ガントチャートを正しく使えば、現在の計画の状況や完成までに何が残っているかが一目瞭然になります。 たとえば、サブタスクの計画作成に関連する情報、各タスクの開始日と終了日、各タスクの推定所要時間、各タスクを完了させるチームとチームメンバー、タスク間の依存関係とそれらが計画をどのようにサポートするか、会議や承認のタイムライン、最初から最後までのスケジュールの全体像などが明確に示されます。

ガントチャートは、決められた期限までにプロジェクトを成功させるために、何をすべきかを正確に伝えるためのものです。 そのため、戦略的目標に向けてチームとリソースを調整できる、明確で効果的な計画が必要とされるあらゆる分野において、広く活用されています。

ガントチャートはまた、ポートフォリオ計画とロードマップの一環としても効果的に使用できます。 ポートフォリオとは通常、戦略的目標を達成するために一括管理されている複数のイニシアチブから構成されます。 ガントチャートをポートフォリオ計画に組み込むことにより、組織はポートフォリオ内の全プロジェクトの包括的概要を把握できるようになり、リソースの割り当てと依存関係を効果的に管理できます。

ロードマップ計画 (組織の戦略的方向性と今後のイニシアチブの概要を示す) の一部として活用される場合、ガントチャートは組織が各種計画のタイムラインと依存関係を視覚化することにより、さまざまなチームや部署間で調整と整合ができるようにします。 全体像をガントチャートで示すことにより、アクティビティをより大きな取り組みに円滑に組み込み、全体的なロードマップが軌道に乗った状態を維持できるようにします。

 

すべて展開 すべて折りたたむ ガントチャートの歴史とは?

現在使用されているガントチャートはすでに 1990 年代には各業界で確立されていましたが、その起源はさらに 19 世紀末にまで遡ることができます。 1896 年にポーランド人技術者の Karol Adamiecki 氏が作った「ハルモノグラム」が後のガントチャートと呼ばれるものの最も古い原型として知られています。 同時期にアメリカ人機械技術者の Henry Gantt 氏が製造業内のタスクを整理する方法について同様のアイデアを練り上げていました。

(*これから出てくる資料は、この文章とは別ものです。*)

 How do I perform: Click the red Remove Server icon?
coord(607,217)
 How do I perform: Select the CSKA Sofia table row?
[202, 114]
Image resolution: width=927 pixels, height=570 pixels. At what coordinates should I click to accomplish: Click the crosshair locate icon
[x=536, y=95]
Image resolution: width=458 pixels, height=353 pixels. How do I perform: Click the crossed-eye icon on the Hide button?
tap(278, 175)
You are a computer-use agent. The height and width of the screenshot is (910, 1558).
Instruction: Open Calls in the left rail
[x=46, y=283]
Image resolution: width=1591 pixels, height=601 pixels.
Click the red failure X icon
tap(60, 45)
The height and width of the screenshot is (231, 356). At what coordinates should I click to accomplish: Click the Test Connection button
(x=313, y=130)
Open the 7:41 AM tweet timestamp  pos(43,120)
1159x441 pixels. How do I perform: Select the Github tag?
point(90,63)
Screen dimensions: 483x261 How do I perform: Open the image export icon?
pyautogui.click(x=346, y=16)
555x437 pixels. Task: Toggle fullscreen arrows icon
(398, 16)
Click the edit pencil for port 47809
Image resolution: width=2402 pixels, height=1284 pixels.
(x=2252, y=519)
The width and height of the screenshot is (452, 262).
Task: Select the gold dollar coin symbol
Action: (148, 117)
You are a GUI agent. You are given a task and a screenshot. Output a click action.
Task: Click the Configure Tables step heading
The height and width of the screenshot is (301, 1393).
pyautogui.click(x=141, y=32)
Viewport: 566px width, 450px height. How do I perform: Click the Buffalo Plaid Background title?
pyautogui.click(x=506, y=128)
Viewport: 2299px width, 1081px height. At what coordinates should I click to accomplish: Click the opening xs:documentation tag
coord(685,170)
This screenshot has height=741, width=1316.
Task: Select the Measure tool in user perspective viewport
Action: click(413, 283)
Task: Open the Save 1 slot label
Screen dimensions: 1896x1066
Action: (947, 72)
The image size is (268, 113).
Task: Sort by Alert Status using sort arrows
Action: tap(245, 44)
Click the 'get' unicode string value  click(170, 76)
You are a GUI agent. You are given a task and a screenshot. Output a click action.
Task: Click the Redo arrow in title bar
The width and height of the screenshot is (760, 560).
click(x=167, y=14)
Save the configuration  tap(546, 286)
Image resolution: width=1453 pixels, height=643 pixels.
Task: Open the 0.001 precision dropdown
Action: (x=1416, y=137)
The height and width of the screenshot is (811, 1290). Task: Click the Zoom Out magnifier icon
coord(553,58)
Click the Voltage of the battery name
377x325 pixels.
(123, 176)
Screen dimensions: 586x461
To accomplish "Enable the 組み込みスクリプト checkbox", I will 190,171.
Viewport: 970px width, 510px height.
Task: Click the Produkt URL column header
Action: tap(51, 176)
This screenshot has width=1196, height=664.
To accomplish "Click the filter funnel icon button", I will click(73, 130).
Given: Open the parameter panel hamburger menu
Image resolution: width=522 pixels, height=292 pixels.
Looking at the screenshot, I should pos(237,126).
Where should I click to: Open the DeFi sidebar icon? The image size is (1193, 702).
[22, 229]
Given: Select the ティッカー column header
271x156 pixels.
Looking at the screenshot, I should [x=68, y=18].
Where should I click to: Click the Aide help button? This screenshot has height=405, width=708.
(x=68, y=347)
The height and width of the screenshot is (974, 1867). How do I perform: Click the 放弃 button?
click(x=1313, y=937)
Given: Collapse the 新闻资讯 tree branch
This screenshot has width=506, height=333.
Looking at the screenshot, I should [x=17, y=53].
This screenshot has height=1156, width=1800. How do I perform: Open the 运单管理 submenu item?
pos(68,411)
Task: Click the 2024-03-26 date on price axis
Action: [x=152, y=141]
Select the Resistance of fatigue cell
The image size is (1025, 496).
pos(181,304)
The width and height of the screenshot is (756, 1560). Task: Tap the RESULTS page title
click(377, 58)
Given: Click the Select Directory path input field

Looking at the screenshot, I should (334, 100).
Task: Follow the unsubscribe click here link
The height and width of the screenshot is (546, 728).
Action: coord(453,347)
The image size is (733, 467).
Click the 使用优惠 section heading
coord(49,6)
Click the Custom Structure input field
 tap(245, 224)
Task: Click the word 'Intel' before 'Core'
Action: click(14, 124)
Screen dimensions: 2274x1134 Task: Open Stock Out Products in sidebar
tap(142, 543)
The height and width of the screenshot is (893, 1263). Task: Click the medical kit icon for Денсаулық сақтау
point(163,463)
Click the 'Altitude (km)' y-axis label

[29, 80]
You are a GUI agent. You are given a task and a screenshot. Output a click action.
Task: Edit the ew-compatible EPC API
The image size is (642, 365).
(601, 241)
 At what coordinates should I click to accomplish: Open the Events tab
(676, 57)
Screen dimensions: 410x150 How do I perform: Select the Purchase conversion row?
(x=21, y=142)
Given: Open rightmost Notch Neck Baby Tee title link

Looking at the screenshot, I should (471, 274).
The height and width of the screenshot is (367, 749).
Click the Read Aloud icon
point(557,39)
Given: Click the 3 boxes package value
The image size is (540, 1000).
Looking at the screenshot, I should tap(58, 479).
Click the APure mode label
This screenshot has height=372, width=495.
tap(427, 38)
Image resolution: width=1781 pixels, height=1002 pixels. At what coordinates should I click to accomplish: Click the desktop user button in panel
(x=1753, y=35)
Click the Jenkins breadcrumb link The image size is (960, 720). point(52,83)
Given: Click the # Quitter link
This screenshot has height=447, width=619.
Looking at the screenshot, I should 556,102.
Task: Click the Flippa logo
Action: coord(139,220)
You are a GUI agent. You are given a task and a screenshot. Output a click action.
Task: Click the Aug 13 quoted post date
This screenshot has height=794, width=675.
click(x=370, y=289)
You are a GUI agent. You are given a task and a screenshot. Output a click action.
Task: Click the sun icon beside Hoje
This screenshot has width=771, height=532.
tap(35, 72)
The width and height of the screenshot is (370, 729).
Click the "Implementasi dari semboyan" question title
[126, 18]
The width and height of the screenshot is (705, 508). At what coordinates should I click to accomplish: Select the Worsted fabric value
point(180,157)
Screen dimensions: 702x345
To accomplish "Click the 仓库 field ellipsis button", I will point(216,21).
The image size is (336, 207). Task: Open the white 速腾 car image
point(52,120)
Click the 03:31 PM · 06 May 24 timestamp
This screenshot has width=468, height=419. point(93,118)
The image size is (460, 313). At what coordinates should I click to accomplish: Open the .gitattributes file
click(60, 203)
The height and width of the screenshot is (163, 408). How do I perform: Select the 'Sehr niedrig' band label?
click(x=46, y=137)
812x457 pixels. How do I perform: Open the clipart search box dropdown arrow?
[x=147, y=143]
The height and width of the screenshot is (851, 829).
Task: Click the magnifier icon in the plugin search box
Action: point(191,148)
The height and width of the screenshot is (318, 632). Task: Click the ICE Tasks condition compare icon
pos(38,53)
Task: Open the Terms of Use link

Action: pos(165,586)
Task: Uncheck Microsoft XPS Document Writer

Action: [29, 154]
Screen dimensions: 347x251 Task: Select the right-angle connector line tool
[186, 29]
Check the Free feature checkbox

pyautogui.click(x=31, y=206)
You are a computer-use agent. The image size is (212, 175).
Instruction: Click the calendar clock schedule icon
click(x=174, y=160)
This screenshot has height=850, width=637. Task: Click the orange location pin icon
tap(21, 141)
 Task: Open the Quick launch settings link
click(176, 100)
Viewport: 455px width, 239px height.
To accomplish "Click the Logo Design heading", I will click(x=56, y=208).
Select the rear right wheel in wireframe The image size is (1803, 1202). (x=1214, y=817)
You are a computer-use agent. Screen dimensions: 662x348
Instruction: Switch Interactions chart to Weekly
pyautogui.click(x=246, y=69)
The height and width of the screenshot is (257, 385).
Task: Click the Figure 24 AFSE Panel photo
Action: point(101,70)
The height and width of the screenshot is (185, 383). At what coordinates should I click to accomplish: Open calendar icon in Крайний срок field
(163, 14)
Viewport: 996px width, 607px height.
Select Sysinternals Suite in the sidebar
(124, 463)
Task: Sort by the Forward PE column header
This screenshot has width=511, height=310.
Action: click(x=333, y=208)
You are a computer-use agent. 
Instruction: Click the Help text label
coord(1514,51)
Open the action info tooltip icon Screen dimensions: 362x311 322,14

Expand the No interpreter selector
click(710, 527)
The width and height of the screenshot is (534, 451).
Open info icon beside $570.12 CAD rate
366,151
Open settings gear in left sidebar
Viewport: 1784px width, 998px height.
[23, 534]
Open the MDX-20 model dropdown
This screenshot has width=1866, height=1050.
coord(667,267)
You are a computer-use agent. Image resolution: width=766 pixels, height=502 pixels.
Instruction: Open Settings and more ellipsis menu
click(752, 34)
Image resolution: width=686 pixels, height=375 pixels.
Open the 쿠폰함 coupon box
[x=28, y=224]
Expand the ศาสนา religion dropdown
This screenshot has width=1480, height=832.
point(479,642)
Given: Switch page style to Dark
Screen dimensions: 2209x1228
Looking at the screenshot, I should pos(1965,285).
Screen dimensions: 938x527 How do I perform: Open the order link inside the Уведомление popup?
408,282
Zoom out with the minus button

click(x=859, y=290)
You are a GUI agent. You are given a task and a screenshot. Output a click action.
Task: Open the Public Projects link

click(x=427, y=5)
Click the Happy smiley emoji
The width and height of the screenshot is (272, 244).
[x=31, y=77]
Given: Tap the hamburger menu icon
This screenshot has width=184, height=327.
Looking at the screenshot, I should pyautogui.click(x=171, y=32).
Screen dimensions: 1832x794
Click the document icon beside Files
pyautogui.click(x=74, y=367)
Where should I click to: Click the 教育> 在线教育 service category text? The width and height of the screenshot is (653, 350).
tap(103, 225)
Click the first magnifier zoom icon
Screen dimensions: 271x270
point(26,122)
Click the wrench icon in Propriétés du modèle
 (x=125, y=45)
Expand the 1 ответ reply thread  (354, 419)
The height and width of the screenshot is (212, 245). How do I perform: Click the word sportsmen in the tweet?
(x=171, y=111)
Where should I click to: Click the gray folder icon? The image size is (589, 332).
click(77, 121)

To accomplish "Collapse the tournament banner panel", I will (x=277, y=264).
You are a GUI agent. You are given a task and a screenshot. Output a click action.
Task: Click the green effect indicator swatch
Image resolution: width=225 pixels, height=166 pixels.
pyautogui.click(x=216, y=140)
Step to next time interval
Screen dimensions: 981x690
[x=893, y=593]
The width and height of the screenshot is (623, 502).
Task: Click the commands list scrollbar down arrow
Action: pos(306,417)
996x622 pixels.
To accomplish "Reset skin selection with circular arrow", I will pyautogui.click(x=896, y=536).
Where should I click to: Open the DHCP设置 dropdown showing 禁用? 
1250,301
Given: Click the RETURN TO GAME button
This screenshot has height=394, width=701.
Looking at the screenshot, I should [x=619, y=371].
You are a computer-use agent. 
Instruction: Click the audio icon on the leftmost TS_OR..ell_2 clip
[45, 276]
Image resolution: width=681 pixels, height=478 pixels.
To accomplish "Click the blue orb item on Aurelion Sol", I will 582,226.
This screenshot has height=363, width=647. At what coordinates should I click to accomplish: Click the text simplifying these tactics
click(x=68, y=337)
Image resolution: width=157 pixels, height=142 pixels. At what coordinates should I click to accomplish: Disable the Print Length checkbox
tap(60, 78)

1923 年にはコンサルティング技術者の Henry Wallace Clark 氏が Gantt 氏の発案の構造、使用法、利点を著書『The Gantt Chart; a Working Tool of Management』に記載し、「ガントチャート」という言葉を生み出して現代マネジメント用語として確立しました。 初期のガントチャートは手書きだったため、1950 年代には複雑化が増した高度な製造プロセスに適さなくなっていましたが、やがてコンピューターソフトウェアの登場によりガントチャートの有用性が復権しました。

今日、ガントチャートは、世界で最も使われている計画立案とチャート化の手法の 1 つです。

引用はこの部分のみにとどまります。